In every discipline, if you can’t “get there to see it with your own eyes”, logical extrapolation with zero margin for error is the best you can do and in many ways better than seeing it with your own eyes because it shows any other answer to be necessarily impossible no matter how far you looked with your own eyes. How things seem to look at first with your own eyes is the whole problem here, and that’s what maths is for - a surgical tool to unequivocally surmise beyond the superficial. This is exactly what philosophical argument does too - it’s basic Epistemology.
Nothing is considered to be mathematically proven until the logic is laid out exhaustively and completely to cover every possible permutation that could ever exist.
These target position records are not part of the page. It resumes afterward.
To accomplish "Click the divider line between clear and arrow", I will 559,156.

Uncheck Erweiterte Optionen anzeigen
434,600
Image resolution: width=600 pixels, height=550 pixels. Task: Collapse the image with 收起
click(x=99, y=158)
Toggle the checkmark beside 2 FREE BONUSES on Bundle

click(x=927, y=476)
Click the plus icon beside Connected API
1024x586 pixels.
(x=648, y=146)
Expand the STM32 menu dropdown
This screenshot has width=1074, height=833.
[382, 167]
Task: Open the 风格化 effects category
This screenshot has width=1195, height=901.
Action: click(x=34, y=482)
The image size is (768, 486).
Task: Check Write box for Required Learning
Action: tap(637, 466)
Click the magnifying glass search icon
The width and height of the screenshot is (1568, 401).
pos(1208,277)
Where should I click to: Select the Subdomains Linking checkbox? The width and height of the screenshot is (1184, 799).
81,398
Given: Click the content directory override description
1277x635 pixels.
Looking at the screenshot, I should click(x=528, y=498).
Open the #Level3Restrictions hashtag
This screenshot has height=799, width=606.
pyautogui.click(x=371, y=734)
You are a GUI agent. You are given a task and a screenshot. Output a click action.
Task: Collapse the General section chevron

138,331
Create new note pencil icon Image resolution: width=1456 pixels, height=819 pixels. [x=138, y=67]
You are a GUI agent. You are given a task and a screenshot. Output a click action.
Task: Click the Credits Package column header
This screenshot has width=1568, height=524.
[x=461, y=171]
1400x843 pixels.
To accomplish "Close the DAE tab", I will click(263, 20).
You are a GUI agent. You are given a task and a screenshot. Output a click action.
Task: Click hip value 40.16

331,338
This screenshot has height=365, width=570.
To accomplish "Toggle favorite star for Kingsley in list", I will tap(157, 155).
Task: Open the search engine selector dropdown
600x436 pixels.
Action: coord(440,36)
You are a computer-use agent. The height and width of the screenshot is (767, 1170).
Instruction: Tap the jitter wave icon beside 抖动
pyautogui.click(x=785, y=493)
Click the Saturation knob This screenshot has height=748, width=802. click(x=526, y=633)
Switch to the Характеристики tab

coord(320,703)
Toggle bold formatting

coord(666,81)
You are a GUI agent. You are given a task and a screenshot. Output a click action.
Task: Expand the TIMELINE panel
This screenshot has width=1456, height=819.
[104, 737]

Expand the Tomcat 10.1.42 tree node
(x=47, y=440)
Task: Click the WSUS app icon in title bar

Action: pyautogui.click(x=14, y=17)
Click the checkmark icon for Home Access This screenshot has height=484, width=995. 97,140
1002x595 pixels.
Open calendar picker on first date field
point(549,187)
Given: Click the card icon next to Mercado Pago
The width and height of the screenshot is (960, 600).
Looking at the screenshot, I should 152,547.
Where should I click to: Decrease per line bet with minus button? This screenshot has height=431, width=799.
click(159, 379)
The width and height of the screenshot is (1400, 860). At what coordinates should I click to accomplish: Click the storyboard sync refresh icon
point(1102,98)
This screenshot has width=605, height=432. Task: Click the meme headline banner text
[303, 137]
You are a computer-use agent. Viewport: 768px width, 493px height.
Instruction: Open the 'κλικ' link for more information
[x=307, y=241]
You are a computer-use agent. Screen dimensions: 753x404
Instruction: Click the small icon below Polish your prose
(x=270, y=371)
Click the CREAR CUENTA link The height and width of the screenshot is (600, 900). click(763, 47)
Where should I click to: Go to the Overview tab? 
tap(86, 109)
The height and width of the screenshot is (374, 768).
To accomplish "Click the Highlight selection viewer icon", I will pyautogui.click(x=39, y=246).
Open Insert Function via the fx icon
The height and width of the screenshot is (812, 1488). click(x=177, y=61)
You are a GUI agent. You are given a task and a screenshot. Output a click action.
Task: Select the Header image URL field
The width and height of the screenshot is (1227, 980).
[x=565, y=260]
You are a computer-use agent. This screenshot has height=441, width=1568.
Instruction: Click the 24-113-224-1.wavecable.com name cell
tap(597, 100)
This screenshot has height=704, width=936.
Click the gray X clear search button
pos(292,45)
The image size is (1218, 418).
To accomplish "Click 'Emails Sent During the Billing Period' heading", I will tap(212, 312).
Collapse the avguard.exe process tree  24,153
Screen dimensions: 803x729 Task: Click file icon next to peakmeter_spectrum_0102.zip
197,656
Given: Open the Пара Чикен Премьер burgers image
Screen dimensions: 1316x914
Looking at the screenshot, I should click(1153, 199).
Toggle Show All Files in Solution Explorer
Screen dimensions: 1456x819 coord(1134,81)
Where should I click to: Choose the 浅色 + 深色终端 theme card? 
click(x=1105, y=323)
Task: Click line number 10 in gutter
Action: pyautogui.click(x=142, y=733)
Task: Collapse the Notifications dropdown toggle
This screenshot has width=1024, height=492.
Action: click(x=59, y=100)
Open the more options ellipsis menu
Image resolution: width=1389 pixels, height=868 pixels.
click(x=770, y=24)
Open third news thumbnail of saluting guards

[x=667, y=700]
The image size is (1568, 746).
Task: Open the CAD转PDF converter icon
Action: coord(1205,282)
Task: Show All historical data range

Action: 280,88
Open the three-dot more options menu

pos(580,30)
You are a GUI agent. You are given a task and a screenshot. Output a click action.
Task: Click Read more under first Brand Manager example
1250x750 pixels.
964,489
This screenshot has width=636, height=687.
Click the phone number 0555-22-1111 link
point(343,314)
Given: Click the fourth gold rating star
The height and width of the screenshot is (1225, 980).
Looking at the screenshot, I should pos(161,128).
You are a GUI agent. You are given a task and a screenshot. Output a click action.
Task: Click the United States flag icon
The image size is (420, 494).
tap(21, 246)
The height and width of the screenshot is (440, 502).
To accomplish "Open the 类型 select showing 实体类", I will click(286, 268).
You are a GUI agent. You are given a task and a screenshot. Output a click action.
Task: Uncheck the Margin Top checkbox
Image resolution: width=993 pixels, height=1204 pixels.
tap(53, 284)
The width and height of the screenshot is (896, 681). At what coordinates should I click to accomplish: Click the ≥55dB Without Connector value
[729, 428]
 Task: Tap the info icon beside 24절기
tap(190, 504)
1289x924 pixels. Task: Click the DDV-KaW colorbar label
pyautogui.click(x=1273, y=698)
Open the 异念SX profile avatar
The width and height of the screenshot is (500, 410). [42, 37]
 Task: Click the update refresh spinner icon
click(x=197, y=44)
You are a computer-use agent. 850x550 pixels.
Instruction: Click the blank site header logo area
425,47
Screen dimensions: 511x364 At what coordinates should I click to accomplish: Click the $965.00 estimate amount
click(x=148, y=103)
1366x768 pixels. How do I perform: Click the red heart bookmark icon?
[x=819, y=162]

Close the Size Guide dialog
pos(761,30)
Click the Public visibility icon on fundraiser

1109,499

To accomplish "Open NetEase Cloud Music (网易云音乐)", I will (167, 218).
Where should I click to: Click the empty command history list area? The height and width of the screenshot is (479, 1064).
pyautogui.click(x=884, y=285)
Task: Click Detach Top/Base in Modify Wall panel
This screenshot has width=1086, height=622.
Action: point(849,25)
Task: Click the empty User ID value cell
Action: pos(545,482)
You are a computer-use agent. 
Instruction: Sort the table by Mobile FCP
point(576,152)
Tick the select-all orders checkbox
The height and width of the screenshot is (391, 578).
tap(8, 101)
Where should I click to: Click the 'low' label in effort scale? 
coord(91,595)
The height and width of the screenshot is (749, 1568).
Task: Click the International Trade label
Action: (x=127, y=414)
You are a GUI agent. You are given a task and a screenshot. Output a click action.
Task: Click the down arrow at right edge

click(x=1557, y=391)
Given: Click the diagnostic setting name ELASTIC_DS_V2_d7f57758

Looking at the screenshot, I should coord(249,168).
Just as calculus proves gradients and areas in this way, its use of limits extrapolate to conclusions with zero margin for error. It’s no coincidence that all attempts here to show that some remainder “looks like it ought to be there” are falling foul to simple logical mistakes/contradictions.
Calculus isn’t “merely an approximation” that “might be a little bit bigger or smaller we dunno”. It’s as precise as anything can get and certainly more precise than how things might appear to a non-mathematician.
Just like with this topic it uses infinity as an operator to arrive at precise results. As I covered a seemingly infinite amount of times already, the undefined is being used exactly for its property of not being defined, without defining it, and never as a value except to communicate that any resulting value would be undefined. For infinity, the best you can do is define the way it is constructed without actually completing the construction - as in the ZFC axiom of infinity at the foundation of mathematics. Pointing out the precise beginning of a definite path isn’t the same as completely defining all of the path.
And yes it is cherry-picking to try to use and talk about math to prove non-mathematician intuitions about how things seem to appear, only to conclude that math must be wrong in some other way than how you’re trying to use it - just to fit your suspicions - when all math is inextricable interlinked. Criticising the parts you don’t like while using the parts you do is practically the definition of cherry-picking (:
And now I will cut to the chase:
1 = 0.9 + .01 = 0.3 - .01 This looks true.
1 = 0.99 + .001 = 0.33 - .001 This too
1 = 0.999 + .0001 = 0.333 - .0001 and this too.
You can get “here from there” by being a very meticulous accountant.
This >1 = (0.\dot9)< is false.
and this > (.\dot0)1 = 0< is also false.
And that is how math is performed with recurring digits.
ILP’s very own mathematical proof that 1 is not equal (0.\dot9)
At any point in the decimal notation you realize that 1/3 will always leave a remainder that is part of “1 whole” too much which is exactly the same part of the “1 whole” the fraction (0.\dot9) is missing which is accounting for all the infinite parts of 1 whole, such that the sum of all “of the parts” is always equal to the whole.
OK Phyllo, I’m done editing (I think) at least for now.
Who the heck knows what you’re trying to say?
Each section evaluates to a different value : 1, 0.91, 0.29
Phyllo, give me a moment to account for what has/is taken/taking place.
I’m “checking” the math …
Check back to that post in a few minutes, I paused before I was finished to make some breakfast. I can’t do it all at once. Well the math takes place all at once, but the checking in combination with preparing some breakfast takes some time.
As an editor, I’m also checking how well the words chosen match up with the idea I’m trying to convey, and attempting to insure I haven’t included any typos.
As an additional thought that took place somewhere between a bite of toast, a bite of egg and a sip of coffee; I got someone else to do the math and added the logic that was missing.
Thanks for all your help.